The men trapped within the dismal prisons preferred their own methods for relieving overcrowding.

One snowy evening, Lieutenant Ross appeared unexpectedly at her door, dressed in civilian clothes, feigning a limp, and completing his disguise with a cane. “Something’s in the works at Libby,” he told her, after she had shown him into the library and called for hot tea to help warm him. “It’s my job to count the roll twice a day. Recently, four or five men have been missing each time, although they’ve gotten away with it so far.”

Lizzie couldn’t help smiling. “Because you’ve deliberately miscounted?”

“No, because they’ve tricked me,” he admitted. “As I go down the line, some of the men I’ve already counted leave the front and sneak around to the end so I count them twice. This morning they decided to have some fun at my expense. The first time I counted, there were ten prisoners too many, so I had to start over. The second time through, there were six too few. The third time, there were twelve extra men. Even though I knew what they were doing, I got so annoyed that I exploded. Oh, they enjoyed that. I’ve never been laughed at so hard by so many.”

“You can’t blame the men for wanting to tease their despicable prison clerk.”

“No, I can’t, and I couldn’t then either. I burst out laughing too.”

“Oh, no!”

He nodded, rueful. “I immediately caught myself and screamed at them all the more for the rest of the day to make up for it. I think I left everyone at Libby none the wiser.”

Lizzie certainly hoped so. She would hate to lose him to Castle Thunder. Lieutenant Ross was a good, brave man, and because of his position, he would be impossible to replace.

Not long thereafter, Mr. Ford, the colored prisoner employed as a hostler for Libby’s commandant, confirmed Lieutenant Ross’s suspicions that the imprisoned officers were up to something. “There’s going to be a breakout,” he told her in an undertone, brushing a horse while she paused on the other side of the fence, pretending to shift the items in her heavy basket. “A mass escape, as many as can go. A group’s been tunneling for weeks. Colonel Rose of the Seventy-Seventh Pennsylvania is the ringleader.”

“How soon?”

“A few more weeks, a month—they won’t know until they break through to the surface someplace out of sight of the guards.” Mr. Ford fell silent as another inmate stablehand passed, and waited for him to disappear around the corner before continuing. “I’ve told them all the safe houses in the city. Tell everyone to make ready.”

Lizzie nodded her thanks and hurried on her way.

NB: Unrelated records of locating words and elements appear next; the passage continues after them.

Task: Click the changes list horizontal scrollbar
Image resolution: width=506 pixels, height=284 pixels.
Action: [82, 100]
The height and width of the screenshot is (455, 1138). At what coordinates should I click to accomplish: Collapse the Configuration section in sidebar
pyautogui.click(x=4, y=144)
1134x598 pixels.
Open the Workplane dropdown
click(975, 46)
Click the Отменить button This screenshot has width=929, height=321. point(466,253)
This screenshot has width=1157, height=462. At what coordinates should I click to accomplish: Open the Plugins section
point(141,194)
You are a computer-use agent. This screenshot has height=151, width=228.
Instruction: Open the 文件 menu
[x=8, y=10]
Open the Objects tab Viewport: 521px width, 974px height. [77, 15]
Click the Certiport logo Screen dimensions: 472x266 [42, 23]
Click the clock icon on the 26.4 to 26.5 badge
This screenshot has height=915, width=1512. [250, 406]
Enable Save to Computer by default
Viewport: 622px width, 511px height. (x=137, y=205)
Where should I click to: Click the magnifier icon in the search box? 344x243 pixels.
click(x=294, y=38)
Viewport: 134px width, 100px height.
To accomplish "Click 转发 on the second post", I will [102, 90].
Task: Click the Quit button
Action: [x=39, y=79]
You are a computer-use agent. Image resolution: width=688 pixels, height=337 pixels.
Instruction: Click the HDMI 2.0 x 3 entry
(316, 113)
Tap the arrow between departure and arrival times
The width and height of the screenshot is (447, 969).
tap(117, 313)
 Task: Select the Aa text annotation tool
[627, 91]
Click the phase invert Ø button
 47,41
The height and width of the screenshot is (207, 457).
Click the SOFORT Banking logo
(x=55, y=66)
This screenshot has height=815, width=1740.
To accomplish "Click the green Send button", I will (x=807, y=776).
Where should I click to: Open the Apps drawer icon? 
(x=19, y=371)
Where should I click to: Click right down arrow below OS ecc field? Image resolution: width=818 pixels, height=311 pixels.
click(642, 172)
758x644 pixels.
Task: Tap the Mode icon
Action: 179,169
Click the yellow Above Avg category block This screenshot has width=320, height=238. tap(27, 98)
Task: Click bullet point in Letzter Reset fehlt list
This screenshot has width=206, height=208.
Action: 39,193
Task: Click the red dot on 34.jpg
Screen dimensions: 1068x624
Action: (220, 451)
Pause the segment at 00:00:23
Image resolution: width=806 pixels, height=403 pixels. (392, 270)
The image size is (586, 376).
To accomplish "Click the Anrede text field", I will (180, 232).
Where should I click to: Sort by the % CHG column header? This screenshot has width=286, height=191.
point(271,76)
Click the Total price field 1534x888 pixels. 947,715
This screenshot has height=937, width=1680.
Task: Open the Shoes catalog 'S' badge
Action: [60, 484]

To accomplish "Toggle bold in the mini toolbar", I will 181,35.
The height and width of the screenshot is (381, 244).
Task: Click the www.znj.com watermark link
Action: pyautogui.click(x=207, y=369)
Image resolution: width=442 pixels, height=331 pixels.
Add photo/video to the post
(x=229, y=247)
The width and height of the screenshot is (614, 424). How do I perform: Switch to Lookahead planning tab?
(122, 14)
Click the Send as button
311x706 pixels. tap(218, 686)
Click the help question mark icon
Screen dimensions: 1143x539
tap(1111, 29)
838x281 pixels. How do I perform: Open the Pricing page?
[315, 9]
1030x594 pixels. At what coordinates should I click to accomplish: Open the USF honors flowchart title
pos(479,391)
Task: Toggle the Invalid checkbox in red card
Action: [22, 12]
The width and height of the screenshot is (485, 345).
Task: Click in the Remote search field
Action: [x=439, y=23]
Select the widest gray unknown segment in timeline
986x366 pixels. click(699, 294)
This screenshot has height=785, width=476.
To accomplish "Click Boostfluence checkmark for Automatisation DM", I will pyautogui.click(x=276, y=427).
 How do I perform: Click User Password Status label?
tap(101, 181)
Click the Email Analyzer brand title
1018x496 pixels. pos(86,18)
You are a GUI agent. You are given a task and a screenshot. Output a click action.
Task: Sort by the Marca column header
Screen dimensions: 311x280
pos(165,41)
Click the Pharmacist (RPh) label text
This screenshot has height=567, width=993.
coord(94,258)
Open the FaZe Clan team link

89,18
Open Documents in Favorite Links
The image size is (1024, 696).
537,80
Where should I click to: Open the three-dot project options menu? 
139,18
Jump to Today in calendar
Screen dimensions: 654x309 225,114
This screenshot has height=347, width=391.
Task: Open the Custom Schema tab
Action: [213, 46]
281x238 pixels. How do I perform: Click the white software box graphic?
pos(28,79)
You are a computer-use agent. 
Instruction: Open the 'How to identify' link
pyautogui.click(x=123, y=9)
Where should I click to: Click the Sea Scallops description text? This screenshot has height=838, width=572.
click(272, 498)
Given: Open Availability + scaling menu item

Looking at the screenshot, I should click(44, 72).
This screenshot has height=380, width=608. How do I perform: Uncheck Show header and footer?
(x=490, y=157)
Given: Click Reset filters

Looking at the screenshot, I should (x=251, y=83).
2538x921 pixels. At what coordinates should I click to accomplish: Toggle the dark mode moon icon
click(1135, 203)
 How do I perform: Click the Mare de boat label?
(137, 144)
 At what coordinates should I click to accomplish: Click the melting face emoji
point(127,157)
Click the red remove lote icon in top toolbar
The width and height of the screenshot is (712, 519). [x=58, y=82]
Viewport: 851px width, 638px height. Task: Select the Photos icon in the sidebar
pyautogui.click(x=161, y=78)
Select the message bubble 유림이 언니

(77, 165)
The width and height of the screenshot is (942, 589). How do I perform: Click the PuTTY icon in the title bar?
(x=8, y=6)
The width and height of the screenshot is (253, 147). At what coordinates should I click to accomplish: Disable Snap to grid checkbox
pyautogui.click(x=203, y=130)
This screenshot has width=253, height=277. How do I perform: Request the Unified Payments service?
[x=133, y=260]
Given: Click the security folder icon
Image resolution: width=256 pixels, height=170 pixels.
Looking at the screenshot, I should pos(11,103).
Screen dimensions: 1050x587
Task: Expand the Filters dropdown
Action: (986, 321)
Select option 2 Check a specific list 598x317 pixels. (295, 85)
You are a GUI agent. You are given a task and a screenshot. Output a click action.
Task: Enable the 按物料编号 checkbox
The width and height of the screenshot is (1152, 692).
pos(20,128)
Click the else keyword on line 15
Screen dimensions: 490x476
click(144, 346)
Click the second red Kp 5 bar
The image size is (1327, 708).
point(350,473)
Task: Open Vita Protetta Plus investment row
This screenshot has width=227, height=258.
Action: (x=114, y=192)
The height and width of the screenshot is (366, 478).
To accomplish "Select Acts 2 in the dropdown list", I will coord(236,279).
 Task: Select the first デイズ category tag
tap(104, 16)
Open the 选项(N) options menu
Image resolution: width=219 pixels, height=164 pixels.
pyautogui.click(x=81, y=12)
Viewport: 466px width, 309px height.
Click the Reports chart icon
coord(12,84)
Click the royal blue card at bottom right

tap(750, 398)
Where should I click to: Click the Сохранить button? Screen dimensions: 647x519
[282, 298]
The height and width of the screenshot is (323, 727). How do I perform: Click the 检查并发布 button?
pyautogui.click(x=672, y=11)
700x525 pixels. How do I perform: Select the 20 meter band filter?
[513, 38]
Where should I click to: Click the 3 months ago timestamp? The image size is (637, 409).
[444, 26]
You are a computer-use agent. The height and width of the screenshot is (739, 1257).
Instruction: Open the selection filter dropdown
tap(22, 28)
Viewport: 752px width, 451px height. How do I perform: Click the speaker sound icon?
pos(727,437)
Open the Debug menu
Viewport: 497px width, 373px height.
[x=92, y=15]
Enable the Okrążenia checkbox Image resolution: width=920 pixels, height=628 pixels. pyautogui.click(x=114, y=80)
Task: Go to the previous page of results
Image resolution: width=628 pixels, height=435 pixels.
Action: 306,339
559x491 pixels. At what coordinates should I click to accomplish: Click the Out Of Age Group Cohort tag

She spread the word to her Unionist friends, reminding them to be silent and watchful. The secret chamber in her attic would not suffice for a mass escape, so Lizzie and her mother hastily prepared more accommodations for whomever might come, choosing a little-used end room facing the back of the house, drawing the curtains tight, and nailing dark blankets over them so not a glimpse of light or movement could be discerned from outside. Nelson checked to make sure the gas was ready to be turned on at a moment’s notice, and Louisa helped Lizzie arrange cots and bedding, enough for ten men to wait out a search for a week or more in relative comfort. The newly prepared quarters were not invisibly concealed like the attic chamber, but the room was as secure as they could make it, and it would be ready to shelter the fugitives whenever their tunnel broke through to the surface beyond the prison gates.